REQUIREMENTS
Reproduce the material below word for word, leaving every line unchanged.

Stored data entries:
--- begin ---

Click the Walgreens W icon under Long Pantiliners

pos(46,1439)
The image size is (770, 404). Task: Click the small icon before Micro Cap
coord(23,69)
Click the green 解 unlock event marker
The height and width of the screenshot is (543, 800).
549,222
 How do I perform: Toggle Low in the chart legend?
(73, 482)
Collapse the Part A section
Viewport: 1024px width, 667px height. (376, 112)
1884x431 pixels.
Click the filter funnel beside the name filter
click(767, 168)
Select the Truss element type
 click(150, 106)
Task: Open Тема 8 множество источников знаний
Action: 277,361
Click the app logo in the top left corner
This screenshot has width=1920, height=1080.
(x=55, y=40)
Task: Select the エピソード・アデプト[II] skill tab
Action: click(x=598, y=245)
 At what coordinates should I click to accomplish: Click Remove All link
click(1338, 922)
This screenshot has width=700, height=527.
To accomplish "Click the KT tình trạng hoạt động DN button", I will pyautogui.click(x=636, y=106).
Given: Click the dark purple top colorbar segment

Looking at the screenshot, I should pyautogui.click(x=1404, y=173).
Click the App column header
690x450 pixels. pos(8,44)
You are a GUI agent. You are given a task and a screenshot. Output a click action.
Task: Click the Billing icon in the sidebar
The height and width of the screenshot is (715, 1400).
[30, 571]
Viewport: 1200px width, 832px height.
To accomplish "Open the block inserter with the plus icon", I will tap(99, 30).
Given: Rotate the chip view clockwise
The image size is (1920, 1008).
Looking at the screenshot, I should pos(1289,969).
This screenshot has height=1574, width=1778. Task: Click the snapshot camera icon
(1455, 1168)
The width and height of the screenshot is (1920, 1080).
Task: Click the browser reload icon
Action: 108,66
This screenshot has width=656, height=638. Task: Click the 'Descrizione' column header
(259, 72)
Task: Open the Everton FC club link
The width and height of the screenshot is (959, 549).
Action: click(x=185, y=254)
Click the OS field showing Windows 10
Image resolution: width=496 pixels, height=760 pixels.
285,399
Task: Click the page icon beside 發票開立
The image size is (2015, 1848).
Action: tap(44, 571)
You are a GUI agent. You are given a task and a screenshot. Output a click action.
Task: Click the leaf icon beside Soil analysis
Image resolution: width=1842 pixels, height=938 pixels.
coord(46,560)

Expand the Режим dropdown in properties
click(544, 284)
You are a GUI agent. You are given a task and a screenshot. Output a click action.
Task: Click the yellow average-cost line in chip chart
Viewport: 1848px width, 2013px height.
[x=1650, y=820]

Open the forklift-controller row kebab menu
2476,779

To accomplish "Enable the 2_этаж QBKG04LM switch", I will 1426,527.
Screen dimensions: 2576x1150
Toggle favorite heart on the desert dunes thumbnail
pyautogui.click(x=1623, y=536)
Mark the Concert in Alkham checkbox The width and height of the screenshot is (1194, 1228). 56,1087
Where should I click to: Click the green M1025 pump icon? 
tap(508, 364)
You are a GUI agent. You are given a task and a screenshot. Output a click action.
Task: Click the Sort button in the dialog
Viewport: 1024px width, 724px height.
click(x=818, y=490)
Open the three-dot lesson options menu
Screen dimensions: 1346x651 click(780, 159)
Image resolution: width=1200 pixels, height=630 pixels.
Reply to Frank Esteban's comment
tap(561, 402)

--- end ---

PROBLEM SOLUTION
Click the Walgreens W icon under Long Pantiliners

pos(46,1439)
The image size is (770, 404). Task: Click the small icon before Micro Cap
coord(23,69)
Click the green 解 unlock event marker
The height and width of the screenshot is (543, 800).
549,222
 How do I perform: Toggle Low in the chart legend?
(73, 482)
Collapse the Part A section
Viewport: 1024px width, 667px height. (376, 112)
1884x431 pixels.
Click the filter funnel beside the name filter
click(767, 168)
Select the Truss element type
 click(150, 106)
Task: Open Тема 8 множество источников знаний
Action: 277,361
Click the app logo in the top left corner
This screenshot has width=1920, height=1080.
(x=55, y=40)
Task: Select the エピソード・アデプト[II] skill tab
Action: click(x=598, y=245)
 At what coordinates should I click to accomplish: Click Remove All link
click(1338, 922)
This screenshot has width=700, height=527.
To accomplish "Click the KT tình trạng hoạt động DN button", I will pyautogui.click(x=636, y=106).
Given: Click the dark purple top colorbar segment

Looking at the screenshot, I should pyautogui.click(x=1404, y=173).
Click the App column header
690x450 pixels. pos(8,44)
You are a GUI agent. You are given a task and a screenshot. Output a click action.
Task: Click the Billing icon in the sidebar
The height and width of the screenshot is (715, 1400).
[30, 571]
Viewport: 1200px width, 832px height.
To accomplish "Open the block inserter with the plus icon", I will tap(99, 30).
Given: Rotate the chip view clockwise
The image size is (1920, 1008).
Looking at the screenshot, I should pos(1289,969).
This screenshot has height=1574, width=1778. Task: Click the snapshot camera icon
(1455, 1168)
The width and height of the screenshot is (1920, 1080).
Task: Click the browser reload icon
Action: 108,66
This screenshot has width=656, height=638. Task: Click the 'Descrizione' column header
(259, 72)
Task: Open the Everton FC club link
The width and height of the screenshot is (959, 549).
Action: click(x=185, y=254)
Click the OS field showing Windows 10
Image resolution: width=496 pixels, height=760 pixels.
285,399
Task: Click the page icon beside 發票開立
The image size is (2015, 1848).
Action: tap(44, 571)
You are a GUI agent. You are given a task and a screenshot. Output a click action.
Task: Click the leaf icon beside Soil analysis
Image resolution: width=1842 pixels, height=938 pixels.
coord(46,560)

Expand the Режим dropdown in properties
click(544, 284)
You are a GUI agent. You are given a task and a screenshot. Output a click action.
Task: Click the yellow average-cost line in chip chart
Viewport: 1848px width, 2013px height.
[x=1650, y=820]

Open the forklift-controller row kebab menu
2476,779

To accomplish "Enable the 2_этаж QBKG04LM switch", I will 1426,527.
Screen dimensions: 2576x1150
Toggle favorite heart on the desert dunes thumbnail
pyautogui.click(x=1623, y=536)
Mark the Concert in Alkham checkbox The width and height of the screenshot is (1194, 1228). 56,1087
Where should I click to: Click the green M1025 pump icon? 
tap(508, 364)
You are a GUI agent. You are given a task and a screenshot. Output a click action.
Task: Click the Sort button in the dialog
Viewport: 1024px width, 724px height.
click(x=818, y=490)
Open the three-dot lesson options menu
Screen dimensions: 1346x651 click(780, 159)
Image resolution: width=1200 pixels, height=630 pixels.
Reply to Frank Esteban's comment
tap(561, 402)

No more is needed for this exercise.